摘要: 目的：急性心肌梗死是全球死亡的主要原因之一。经皮冠状动脉介入治疗是恢复受影响心肌血流的主要治疗方法，但再灌注可能导致心肌损伤，影响急性心肌梗死患者预后。白脂素是一种新发现的脂肪因子，其在心肌保护方面的作用尚需进一步研究。方法：对H9c2细胞进行缺氧/复氧(H/R)处理，并用不同浓度的白脂素预处理。通过测量细胞内活性氧(ROS)、CCK-8和乳酸脱氢酶(LDH)水平评估细胞损伤程度。之后通过测定线粒体自噬的相关蛋白的表达及线粒体膜电位的改变，并加入线粒体自噬抑制剂组进行对比，明确白脂素对心肌的保护作用及对心肌线粒体自噬的影响。结果：白脂素降低了ROS水平，提高了细胞活性，升高了H/R后细胞内PINK1蛋白的表达，稳定了细胞内线粒体的功能及活性。在加入线粒体自噬抑制剂后，抑制了白脂素对H/R后细胞的保护作用，PINK1蛋白表达下降，线粒体功能及活性明显下降。结论：本研究证实了白脂素在H/R损伤心肌细胞后的保护作用，并可能是通过在心肌细胞H/R期间促进线粒体自噬以起到保护作用。
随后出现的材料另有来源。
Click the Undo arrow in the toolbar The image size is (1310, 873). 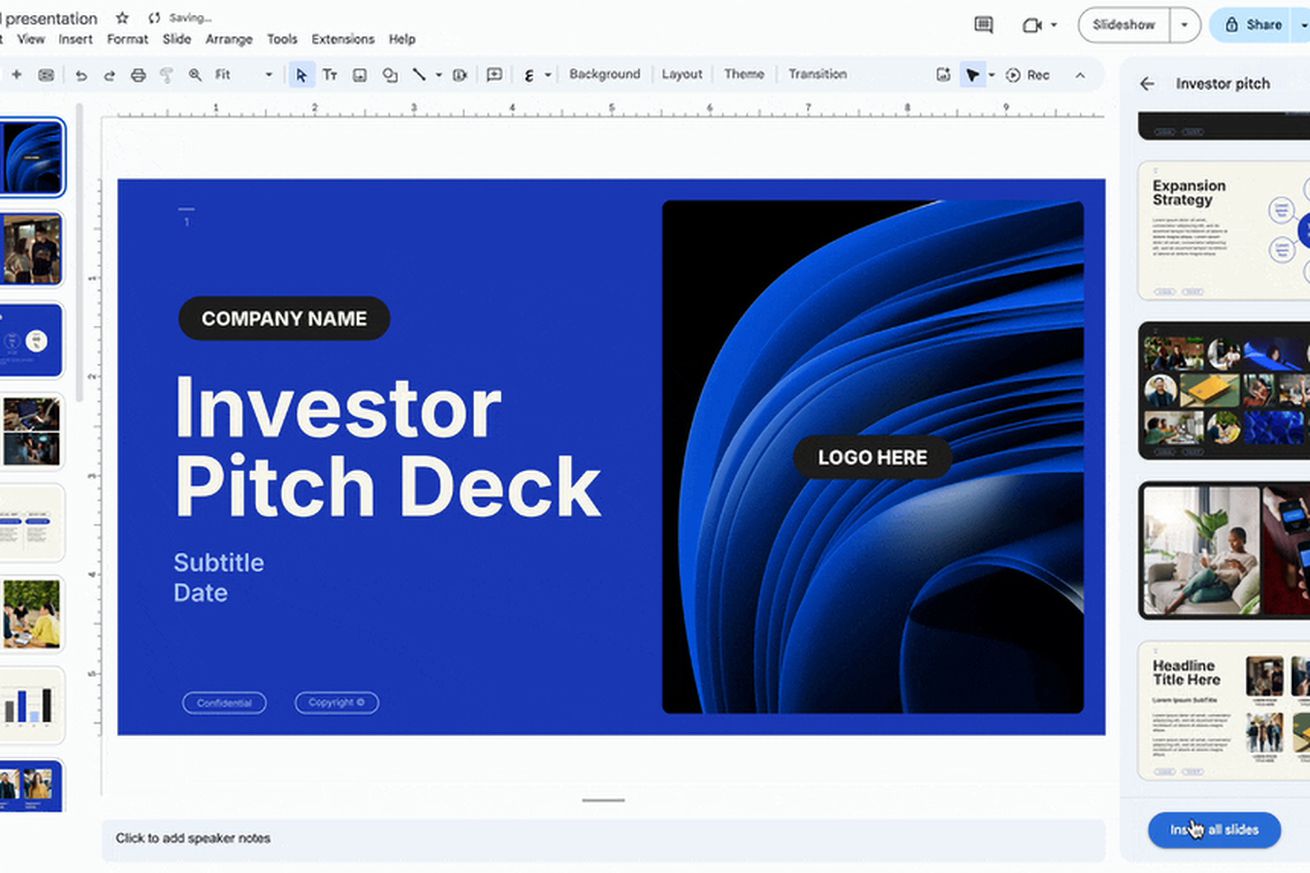click(x=81, y=75)
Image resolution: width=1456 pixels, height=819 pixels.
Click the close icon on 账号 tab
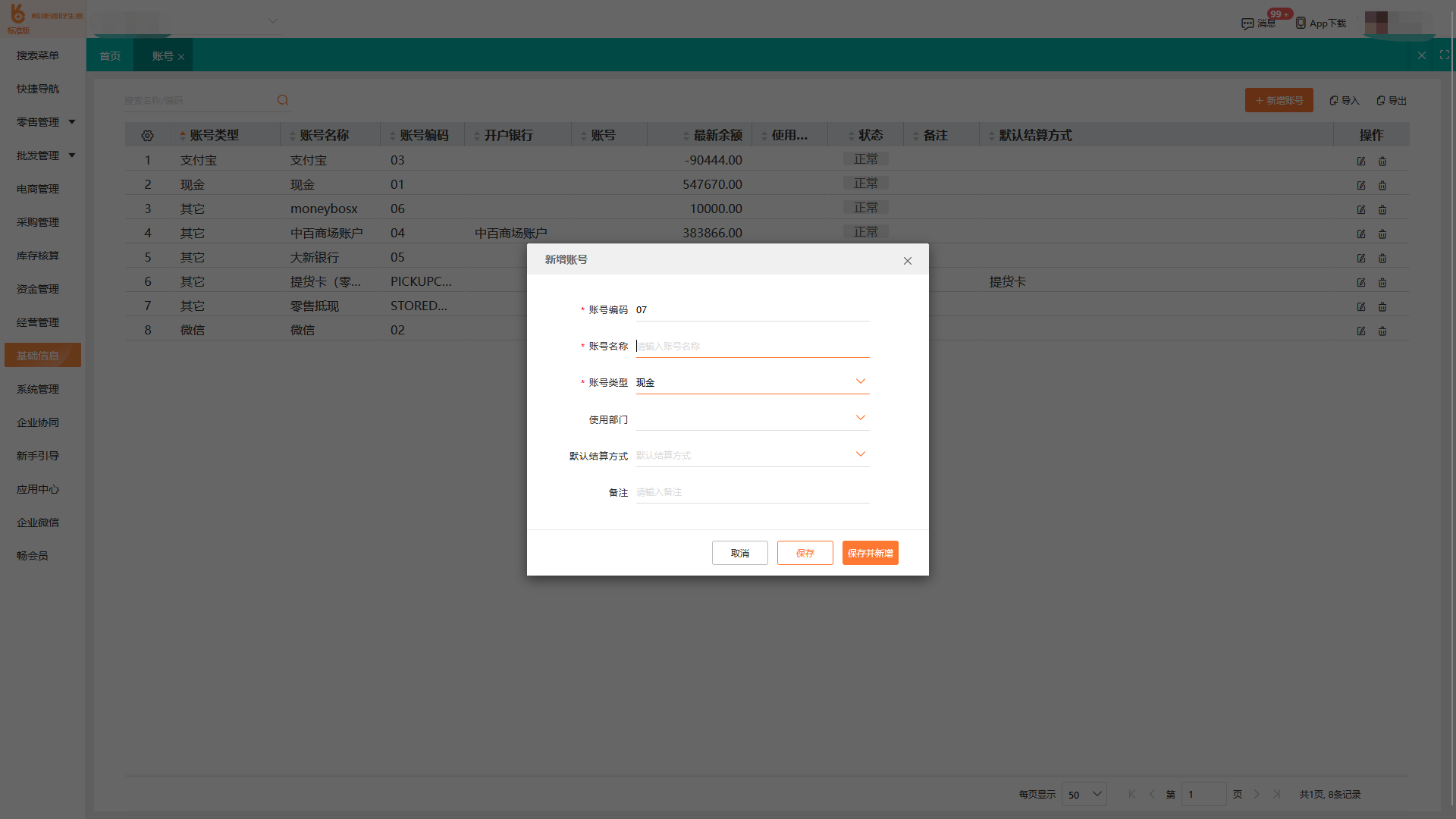click(181, 57)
Abstract: Objective: Acute myocardial infarction (AMI) is a leading cause of death globally. Percutaneous coronary intervention is the primary treatment to restore blood flow to affected myocardium, but reperfusion may cause myocardial injury, impacting the prognosis of AMI patients. Asprosin, a newly identified adipokine, requires further study for its cardioprotective effects. Methods: H9c2 cells were exposed to hypoxia/reoxygenation (H/R) and pretreated with varying asprosin concentrations. Cell damage was assessed by measuring intracellular reactive oxygen species (ROS), CCK-8 results, and lactate dehydrogenase (LDH) levels. Mitophagy-related protein expression and mitochondrial membrane potential changes were examined, and a mitophagy inhibitor was used for comparison to clarify asprosin’s cardioprotective role and its impact on myocardial mitophagy. Results: Asprosin reduced ROS levels, enhanced cell viability, upregulated PINK1 protein expression after H/R, and stabilized mitochondrial function and activity. The mitophagy inhibitor attenuated asprosin’s protective effects, decreasing PINK1 expression and significantly impairing mitochondrial function and activity. Conclusion: This study confirms asprosin’s protective effects on H/R-damaged myocardial cells, likely through promoting mitophagy during H/R in cardiomyocytes.